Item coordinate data
Begin

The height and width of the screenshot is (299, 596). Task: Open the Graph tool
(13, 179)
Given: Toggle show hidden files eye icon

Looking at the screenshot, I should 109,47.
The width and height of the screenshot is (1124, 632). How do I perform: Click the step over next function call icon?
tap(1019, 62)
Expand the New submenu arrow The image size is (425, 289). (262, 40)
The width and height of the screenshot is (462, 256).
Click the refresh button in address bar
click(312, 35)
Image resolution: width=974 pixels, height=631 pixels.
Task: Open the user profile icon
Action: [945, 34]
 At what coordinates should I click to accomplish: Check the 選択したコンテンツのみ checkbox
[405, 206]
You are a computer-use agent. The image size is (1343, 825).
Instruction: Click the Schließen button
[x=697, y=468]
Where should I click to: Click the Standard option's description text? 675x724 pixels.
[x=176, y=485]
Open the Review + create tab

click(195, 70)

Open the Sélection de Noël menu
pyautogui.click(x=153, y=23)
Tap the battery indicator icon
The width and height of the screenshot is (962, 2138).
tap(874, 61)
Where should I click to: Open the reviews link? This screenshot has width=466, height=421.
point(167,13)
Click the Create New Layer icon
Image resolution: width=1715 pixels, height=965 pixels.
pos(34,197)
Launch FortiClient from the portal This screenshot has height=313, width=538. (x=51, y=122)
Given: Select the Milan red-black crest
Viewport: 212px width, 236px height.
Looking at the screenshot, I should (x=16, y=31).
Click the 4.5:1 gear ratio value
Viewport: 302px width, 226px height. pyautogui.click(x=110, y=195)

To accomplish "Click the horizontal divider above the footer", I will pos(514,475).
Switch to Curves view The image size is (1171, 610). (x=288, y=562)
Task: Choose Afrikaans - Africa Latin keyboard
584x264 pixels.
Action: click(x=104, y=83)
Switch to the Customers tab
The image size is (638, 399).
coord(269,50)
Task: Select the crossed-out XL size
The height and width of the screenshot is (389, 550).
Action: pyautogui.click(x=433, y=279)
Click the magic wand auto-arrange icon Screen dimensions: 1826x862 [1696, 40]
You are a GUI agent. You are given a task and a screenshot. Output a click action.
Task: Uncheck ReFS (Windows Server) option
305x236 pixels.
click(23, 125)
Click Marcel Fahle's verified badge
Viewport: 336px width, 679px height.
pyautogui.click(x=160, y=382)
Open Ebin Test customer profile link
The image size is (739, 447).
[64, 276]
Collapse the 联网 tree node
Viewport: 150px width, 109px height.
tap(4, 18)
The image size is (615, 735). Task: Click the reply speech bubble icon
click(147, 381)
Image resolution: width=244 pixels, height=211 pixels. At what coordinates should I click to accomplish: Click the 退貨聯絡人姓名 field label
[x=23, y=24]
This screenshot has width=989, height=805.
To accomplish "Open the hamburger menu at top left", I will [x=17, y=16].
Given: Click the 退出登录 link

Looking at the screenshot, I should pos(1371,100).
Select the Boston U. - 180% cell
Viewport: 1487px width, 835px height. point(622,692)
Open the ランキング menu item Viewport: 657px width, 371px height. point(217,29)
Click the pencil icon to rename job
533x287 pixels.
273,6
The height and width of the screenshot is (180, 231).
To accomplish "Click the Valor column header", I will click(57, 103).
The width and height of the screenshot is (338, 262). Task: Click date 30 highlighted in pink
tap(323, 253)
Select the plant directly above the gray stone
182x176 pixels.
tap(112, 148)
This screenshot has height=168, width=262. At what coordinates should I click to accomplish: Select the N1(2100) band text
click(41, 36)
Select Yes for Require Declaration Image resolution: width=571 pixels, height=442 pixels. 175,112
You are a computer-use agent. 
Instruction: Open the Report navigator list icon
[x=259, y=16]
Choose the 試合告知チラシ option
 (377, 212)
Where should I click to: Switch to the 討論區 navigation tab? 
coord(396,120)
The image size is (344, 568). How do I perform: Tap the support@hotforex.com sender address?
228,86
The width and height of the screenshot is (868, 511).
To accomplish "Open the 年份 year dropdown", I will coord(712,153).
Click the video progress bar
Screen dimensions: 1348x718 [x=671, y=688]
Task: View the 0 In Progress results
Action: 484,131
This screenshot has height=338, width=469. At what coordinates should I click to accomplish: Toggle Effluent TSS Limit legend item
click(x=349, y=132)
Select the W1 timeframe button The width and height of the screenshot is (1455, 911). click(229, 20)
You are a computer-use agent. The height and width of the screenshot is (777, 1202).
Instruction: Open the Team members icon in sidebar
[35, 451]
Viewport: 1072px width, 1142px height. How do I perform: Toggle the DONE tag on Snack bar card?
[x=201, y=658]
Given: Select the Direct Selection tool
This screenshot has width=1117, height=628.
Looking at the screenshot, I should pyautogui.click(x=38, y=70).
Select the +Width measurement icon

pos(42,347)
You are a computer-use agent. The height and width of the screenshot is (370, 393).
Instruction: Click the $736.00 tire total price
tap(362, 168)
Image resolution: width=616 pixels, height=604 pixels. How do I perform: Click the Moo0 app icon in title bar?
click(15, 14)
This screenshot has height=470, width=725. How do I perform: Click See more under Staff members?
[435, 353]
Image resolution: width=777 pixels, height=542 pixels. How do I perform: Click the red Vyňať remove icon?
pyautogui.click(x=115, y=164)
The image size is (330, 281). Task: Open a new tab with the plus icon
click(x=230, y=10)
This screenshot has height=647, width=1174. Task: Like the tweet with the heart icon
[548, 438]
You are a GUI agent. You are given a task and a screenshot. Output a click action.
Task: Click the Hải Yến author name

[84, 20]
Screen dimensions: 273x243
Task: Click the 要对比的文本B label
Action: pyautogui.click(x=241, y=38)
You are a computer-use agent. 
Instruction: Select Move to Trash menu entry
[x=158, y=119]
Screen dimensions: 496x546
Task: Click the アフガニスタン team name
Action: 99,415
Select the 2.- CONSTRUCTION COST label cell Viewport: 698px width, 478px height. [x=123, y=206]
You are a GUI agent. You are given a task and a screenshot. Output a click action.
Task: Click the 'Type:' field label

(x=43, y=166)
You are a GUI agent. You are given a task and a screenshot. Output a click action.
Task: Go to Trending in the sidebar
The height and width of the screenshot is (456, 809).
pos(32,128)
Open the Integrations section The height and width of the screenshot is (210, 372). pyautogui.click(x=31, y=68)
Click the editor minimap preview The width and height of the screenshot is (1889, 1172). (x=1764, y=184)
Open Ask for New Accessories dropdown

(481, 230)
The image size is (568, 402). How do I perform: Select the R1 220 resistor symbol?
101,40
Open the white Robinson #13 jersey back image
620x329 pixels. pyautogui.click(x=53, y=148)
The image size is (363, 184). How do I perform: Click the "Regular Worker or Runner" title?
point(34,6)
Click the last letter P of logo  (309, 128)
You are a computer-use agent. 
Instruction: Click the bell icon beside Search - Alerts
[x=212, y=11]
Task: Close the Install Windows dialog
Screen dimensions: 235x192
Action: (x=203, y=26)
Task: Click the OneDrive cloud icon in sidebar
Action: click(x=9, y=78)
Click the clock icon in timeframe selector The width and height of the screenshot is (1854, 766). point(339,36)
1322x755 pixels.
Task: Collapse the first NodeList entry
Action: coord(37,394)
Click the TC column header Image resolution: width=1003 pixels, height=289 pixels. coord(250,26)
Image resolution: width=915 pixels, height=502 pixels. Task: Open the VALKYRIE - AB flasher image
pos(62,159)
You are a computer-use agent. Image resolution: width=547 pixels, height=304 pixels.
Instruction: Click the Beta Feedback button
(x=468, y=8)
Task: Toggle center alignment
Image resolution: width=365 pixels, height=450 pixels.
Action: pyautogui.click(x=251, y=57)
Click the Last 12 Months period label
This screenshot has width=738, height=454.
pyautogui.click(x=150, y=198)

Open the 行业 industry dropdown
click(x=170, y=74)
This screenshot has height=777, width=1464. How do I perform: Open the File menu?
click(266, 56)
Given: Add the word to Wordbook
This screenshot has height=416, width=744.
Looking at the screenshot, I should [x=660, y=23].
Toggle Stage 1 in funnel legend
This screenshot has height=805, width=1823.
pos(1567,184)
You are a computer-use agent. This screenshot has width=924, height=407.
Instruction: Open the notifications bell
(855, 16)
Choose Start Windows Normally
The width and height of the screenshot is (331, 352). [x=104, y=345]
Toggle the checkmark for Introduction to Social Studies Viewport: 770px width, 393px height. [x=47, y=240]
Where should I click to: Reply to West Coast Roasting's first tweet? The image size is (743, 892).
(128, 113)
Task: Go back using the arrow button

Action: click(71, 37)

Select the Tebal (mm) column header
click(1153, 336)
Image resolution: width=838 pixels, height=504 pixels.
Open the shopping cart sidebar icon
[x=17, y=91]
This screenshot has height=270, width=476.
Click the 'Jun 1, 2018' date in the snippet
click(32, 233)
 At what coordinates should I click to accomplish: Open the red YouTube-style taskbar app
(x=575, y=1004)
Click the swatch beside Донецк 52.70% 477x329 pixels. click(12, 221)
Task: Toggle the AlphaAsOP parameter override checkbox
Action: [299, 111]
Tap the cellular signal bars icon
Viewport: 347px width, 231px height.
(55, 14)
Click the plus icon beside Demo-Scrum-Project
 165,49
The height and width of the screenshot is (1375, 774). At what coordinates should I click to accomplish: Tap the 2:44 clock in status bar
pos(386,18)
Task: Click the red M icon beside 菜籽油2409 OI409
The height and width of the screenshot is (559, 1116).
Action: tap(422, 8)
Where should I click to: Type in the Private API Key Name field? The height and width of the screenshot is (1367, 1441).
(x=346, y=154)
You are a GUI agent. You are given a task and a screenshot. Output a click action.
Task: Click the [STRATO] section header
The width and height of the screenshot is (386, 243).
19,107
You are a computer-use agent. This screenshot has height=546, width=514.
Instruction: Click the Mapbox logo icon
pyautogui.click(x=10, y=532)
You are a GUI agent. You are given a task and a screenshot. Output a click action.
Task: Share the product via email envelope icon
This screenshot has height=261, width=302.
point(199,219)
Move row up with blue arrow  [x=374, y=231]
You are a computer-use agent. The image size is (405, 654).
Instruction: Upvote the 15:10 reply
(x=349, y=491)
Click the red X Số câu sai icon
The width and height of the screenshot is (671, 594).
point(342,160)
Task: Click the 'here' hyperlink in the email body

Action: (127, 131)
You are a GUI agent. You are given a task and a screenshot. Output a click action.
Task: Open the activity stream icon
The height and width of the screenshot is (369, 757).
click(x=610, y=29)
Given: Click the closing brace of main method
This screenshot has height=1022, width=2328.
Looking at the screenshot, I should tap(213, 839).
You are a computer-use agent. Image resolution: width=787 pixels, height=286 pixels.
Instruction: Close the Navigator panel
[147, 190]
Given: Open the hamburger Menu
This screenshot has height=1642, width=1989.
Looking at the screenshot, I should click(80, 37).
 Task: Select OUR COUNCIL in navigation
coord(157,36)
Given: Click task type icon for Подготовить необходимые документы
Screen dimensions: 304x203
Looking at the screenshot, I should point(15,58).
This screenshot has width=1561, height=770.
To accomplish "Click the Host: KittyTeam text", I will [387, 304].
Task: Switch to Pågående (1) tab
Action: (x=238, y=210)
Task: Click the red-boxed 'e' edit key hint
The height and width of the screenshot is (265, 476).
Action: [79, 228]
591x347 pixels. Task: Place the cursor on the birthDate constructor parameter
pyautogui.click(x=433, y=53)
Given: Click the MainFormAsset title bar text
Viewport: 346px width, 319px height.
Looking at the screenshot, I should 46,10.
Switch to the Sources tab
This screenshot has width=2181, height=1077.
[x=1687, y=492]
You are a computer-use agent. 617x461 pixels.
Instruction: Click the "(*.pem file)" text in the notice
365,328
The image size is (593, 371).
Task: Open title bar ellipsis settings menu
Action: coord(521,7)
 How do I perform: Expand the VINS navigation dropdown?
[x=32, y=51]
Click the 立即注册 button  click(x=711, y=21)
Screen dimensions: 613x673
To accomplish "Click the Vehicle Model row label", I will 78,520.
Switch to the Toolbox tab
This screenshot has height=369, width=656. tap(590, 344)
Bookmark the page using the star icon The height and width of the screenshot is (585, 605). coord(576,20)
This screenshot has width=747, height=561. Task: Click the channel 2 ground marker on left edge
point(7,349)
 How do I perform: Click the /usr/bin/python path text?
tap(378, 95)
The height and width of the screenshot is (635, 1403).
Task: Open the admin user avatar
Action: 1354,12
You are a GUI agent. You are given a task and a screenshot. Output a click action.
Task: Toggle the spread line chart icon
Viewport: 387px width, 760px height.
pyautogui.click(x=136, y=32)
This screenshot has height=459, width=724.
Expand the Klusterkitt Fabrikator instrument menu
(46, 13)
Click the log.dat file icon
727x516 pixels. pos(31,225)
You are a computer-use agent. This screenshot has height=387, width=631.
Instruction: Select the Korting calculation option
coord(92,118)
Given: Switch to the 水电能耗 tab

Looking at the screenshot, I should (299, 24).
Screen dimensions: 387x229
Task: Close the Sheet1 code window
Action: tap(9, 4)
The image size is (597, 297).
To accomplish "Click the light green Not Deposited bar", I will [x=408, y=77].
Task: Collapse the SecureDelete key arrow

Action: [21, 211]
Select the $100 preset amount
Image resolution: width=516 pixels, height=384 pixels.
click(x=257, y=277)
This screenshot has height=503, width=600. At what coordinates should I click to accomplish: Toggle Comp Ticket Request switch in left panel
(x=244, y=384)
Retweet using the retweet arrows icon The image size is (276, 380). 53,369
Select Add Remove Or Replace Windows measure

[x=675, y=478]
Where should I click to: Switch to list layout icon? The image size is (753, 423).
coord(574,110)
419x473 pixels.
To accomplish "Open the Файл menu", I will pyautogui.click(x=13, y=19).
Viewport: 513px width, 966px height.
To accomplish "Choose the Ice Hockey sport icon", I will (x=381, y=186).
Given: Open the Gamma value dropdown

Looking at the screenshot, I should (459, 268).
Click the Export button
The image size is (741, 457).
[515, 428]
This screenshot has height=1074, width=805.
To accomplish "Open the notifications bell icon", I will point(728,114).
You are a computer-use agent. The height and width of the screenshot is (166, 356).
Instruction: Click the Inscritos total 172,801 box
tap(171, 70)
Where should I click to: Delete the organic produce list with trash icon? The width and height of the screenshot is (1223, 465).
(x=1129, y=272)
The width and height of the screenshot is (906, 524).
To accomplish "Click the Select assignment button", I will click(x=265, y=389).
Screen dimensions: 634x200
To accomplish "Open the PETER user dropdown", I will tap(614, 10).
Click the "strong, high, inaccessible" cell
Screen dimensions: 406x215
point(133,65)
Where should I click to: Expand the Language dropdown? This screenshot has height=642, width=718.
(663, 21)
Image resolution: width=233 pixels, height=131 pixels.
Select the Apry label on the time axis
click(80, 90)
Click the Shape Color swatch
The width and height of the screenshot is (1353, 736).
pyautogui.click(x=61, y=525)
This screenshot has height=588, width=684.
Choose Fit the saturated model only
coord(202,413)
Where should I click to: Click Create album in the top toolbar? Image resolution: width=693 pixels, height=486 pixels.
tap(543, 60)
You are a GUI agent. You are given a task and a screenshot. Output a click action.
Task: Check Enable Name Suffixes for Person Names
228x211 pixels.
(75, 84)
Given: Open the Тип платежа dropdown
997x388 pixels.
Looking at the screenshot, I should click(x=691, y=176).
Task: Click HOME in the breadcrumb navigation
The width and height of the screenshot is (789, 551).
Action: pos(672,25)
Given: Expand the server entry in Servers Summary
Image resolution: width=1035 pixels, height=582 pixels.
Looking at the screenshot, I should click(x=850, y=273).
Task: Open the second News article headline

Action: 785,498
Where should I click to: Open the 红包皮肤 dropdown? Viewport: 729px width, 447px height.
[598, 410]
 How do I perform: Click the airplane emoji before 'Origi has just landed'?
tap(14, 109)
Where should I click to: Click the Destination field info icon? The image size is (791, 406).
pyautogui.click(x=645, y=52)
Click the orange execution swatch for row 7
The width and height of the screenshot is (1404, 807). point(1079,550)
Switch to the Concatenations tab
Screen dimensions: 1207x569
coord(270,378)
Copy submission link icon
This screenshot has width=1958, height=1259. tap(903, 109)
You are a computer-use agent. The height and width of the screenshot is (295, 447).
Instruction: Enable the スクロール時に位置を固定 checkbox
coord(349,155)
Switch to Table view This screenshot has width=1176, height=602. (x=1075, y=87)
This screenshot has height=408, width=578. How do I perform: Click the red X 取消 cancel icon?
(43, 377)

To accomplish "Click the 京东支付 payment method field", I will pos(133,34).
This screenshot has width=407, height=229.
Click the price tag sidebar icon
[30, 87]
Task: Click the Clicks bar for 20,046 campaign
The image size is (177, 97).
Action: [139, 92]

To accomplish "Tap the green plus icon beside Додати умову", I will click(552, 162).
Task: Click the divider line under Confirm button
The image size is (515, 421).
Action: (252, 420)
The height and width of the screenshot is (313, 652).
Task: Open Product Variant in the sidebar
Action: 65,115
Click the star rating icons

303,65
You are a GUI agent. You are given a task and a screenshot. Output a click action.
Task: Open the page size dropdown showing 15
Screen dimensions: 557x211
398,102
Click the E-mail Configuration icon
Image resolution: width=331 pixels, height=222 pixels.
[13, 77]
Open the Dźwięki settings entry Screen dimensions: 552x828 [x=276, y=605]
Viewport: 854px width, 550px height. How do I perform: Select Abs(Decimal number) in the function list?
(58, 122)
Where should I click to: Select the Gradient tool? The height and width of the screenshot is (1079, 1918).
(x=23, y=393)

End

Locate each line in the records above that contains the word "first" and copy those lines out. Case matters.

→ SOLVED PROBLEM
Task: Collapse the first NodeList entry
Where should I click to: Reply to West Coast Roasting's first tweet? The image size is (743, 892).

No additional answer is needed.